From the notion he was not head coach Kyle Shanahan's preferred quarterback to take No. 3 overall in the 2021 NFL Draft, to making just four starts in two seasons before being traded to the Dallas Cowboys, Trey Lance's tenure with the San Francisco 49ers did not go anywhere near as planned. Taking a quarterback who had started one full season in college at the FCS level was a risky idea, and the Niners got all the downside of doing it.
When considering the biggest draft busts in franchise history, Lance gets the detriment of a good dose of recency bias. But it's also fair to say he'll hold a high position on any kind of list in that regard that's made for a long time.
Sports Illustrated's Matt Verderame went some interesting directions in naming the biggest draft bust for each NFL team since the 1970 AFL-NFL merger, and the 49ers were among them.
Verderame went back to the late-1990s to unearth the 49ers' biggest draft bust, quarterback Jim Druckenmiler (No. 26 overall in the 1997 draft).

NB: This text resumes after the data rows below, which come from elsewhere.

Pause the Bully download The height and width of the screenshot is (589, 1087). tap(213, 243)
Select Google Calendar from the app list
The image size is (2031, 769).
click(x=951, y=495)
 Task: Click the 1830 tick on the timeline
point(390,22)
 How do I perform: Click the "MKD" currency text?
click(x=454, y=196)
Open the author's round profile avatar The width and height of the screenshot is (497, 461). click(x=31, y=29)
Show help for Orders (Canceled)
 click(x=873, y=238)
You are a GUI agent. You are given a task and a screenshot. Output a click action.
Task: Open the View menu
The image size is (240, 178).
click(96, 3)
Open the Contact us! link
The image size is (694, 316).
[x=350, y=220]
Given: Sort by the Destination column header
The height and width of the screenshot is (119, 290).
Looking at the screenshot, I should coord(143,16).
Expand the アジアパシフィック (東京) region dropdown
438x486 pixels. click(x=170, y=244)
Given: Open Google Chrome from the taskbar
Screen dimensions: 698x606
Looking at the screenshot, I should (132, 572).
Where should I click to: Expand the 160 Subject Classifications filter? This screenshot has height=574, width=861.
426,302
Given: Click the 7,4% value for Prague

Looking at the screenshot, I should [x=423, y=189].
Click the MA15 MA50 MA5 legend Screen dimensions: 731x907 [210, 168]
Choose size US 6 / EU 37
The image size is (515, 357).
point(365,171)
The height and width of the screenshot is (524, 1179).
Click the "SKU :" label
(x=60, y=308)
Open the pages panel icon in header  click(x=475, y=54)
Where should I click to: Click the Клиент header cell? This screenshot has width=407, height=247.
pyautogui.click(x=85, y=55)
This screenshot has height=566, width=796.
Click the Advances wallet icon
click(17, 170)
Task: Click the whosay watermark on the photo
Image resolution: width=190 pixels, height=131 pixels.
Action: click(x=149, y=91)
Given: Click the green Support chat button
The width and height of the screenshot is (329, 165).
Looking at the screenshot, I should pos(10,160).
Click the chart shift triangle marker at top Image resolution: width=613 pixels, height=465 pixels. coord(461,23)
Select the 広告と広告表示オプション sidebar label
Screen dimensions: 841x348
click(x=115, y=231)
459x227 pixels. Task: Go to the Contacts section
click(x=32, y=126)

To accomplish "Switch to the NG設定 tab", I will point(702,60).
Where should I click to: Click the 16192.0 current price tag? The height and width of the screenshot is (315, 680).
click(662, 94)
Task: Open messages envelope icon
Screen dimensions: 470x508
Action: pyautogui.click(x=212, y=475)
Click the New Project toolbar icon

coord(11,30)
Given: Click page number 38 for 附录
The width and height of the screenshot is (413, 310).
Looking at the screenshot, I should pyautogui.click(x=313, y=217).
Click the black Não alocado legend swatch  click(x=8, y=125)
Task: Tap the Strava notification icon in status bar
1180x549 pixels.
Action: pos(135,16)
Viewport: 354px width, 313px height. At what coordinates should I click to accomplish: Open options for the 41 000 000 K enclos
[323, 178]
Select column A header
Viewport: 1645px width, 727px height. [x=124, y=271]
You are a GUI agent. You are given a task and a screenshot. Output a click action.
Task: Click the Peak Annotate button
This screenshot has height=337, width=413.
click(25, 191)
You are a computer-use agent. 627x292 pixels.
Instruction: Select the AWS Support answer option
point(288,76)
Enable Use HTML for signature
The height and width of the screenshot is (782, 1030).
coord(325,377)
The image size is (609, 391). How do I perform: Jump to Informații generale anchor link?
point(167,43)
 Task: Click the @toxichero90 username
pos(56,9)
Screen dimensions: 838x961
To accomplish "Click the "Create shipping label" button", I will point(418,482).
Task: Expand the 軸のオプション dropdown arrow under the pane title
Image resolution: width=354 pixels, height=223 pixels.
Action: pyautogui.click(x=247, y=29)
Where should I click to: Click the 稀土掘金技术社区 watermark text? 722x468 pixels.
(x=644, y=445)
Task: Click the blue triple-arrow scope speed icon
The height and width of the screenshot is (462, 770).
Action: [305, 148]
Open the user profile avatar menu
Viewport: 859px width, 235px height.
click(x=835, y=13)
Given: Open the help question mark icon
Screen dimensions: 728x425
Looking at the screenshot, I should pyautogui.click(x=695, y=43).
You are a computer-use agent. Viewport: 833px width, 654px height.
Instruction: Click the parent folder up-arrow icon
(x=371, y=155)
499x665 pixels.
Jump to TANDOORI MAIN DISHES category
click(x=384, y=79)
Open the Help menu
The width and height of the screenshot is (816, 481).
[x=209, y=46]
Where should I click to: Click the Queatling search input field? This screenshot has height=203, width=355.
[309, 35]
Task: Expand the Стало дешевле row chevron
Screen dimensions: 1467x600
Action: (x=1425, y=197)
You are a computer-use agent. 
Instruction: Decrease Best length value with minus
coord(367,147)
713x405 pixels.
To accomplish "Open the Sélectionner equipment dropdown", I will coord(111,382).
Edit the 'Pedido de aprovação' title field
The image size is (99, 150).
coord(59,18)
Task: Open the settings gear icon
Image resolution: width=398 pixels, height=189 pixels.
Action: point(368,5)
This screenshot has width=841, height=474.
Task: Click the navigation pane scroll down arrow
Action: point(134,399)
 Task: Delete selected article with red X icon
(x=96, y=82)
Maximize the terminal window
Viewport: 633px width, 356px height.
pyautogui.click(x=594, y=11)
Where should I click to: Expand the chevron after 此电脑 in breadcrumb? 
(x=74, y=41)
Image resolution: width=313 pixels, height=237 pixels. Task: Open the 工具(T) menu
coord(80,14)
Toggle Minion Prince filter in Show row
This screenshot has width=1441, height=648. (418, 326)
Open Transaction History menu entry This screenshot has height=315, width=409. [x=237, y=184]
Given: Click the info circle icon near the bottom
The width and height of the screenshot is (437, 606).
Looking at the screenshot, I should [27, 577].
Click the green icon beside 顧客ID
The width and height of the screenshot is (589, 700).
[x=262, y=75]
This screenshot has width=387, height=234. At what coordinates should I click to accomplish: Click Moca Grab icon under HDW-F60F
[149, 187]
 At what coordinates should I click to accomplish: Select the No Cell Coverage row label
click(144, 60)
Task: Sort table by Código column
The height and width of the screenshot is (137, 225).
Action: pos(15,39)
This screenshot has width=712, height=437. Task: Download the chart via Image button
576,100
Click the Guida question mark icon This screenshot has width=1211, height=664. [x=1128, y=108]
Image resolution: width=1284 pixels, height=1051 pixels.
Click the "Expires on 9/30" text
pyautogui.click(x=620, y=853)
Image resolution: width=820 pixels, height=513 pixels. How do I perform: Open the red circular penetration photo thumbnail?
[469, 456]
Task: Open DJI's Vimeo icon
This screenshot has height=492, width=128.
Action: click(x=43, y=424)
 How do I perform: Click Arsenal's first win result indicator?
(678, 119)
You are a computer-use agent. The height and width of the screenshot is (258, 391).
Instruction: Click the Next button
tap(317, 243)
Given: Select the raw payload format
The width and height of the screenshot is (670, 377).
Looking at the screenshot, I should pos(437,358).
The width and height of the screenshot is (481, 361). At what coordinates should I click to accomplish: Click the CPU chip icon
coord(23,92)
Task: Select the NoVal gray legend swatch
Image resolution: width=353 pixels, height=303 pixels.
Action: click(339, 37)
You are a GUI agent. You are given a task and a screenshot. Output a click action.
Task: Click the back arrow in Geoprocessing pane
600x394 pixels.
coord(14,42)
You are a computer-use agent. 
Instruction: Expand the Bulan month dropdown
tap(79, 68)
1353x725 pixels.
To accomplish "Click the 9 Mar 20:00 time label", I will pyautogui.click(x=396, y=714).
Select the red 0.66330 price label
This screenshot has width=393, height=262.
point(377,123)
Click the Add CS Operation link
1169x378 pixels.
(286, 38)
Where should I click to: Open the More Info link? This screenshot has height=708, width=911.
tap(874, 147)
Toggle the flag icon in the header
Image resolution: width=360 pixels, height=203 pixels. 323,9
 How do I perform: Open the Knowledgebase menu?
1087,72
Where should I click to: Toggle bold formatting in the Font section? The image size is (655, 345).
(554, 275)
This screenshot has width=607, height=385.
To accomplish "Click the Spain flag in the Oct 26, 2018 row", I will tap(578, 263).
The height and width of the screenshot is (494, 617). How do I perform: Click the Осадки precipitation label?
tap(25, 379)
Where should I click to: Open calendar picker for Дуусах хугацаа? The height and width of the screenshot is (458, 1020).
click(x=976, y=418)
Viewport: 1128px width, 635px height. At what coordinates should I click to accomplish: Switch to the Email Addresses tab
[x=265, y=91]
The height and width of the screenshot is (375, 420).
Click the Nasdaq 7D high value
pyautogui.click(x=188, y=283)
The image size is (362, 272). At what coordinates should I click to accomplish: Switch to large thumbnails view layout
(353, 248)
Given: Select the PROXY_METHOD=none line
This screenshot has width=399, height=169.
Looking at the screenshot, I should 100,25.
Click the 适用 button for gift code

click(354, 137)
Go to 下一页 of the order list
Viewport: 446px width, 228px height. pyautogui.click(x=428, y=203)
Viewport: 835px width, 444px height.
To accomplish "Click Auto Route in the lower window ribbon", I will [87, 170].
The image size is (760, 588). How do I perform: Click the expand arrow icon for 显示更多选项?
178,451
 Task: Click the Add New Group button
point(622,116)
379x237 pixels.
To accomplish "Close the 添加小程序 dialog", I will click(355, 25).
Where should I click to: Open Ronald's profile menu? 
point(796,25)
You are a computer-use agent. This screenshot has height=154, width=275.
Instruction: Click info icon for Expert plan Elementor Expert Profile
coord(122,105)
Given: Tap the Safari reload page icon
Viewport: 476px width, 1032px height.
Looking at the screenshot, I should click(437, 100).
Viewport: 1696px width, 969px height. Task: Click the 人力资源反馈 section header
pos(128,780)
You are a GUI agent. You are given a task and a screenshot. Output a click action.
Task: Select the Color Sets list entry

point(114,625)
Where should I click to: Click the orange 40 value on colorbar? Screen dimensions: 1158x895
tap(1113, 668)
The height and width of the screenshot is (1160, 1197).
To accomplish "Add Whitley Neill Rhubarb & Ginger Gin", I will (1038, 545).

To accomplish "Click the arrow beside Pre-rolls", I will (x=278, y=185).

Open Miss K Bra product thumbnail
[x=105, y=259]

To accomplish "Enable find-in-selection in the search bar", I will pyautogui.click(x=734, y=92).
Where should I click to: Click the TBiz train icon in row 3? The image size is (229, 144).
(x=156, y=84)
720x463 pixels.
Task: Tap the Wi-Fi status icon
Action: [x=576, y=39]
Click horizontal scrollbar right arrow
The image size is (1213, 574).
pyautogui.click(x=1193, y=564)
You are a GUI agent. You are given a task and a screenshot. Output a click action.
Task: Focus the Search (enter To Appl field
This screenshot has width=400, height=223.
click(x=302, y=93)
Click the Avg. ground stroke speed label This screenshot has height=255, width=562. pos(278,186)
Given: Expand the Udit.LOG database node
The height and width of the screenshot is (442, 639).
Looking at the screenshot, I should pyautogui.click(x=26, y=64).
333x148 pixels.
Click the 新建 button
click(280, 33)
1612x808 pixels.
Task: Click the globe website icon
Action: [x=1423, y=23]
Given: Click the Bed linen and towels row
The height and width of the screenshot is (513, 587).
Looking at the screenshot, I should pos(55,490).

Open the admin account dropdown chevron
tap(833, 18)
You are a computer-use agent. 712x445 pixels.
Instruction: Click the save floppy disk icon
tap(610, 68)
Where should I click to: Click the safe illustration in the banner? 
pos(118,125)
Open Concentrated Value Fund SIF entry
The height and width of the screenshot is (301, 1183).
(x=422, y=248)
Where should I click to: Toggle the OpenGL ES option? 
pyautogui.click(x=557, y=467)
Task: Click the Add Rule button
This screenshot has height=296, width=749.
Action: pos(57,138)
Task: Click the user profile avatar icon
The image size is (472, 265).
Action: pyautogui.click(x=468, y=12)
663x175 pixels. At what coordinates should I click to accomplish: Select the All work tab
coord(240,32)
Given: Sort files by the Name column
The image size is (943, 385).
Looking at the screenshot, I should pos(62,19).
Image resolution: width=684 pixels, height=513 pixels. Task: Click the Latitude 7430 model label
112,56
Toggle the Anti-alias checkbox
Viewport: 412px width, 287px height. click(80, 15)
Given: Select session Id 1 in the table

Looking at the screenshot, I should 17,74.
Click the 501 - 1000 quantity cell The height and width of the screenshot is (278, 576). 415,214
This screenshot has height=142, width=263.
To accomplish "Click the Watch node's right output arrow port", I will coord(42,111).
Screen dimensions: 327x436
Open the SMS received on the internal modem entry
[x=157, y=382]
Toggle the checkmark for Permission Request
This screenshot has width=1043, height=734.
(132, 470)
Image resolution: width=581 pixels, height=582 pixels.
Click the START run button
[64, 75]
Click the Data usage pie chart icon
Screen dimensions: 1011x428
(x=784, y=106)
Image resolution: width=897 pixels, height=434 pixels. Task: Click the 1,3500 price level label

Druckenmiller played in four games and started one for San Francisco as a rookie in 1997, going 21-of-52 for 239 yards with one touchdown and four interceptions. He played in two games the following season, with zero pass attempts. He never threw an NFL pass after his rookie season.
The 49ers traded Druckenmiller to the Miami Dolphins in September of 1999, and he was cut by them the following preseason. He then spent time with the Memphis Maniax in the Arena Football League and the Los Angeles Avengers in the first iteration of the XFL in 2001. The Indianapolis Colts offered him a tryout to be their No. 3 quarterback in 2003, but he did not win that gig.
If Druckenmiller didn't play much, he was absolutely awful when he did play. If he was envisioned as Young's successor, and it's fair to think he was with the investment of a first-round pick, he didn't even make to Young's concussion-truncated final season (1999) on the Niners' roster.
That combination is more than enough for Druckenmiller to fend off Lance as the biggest draft bust San Francisco have ever had.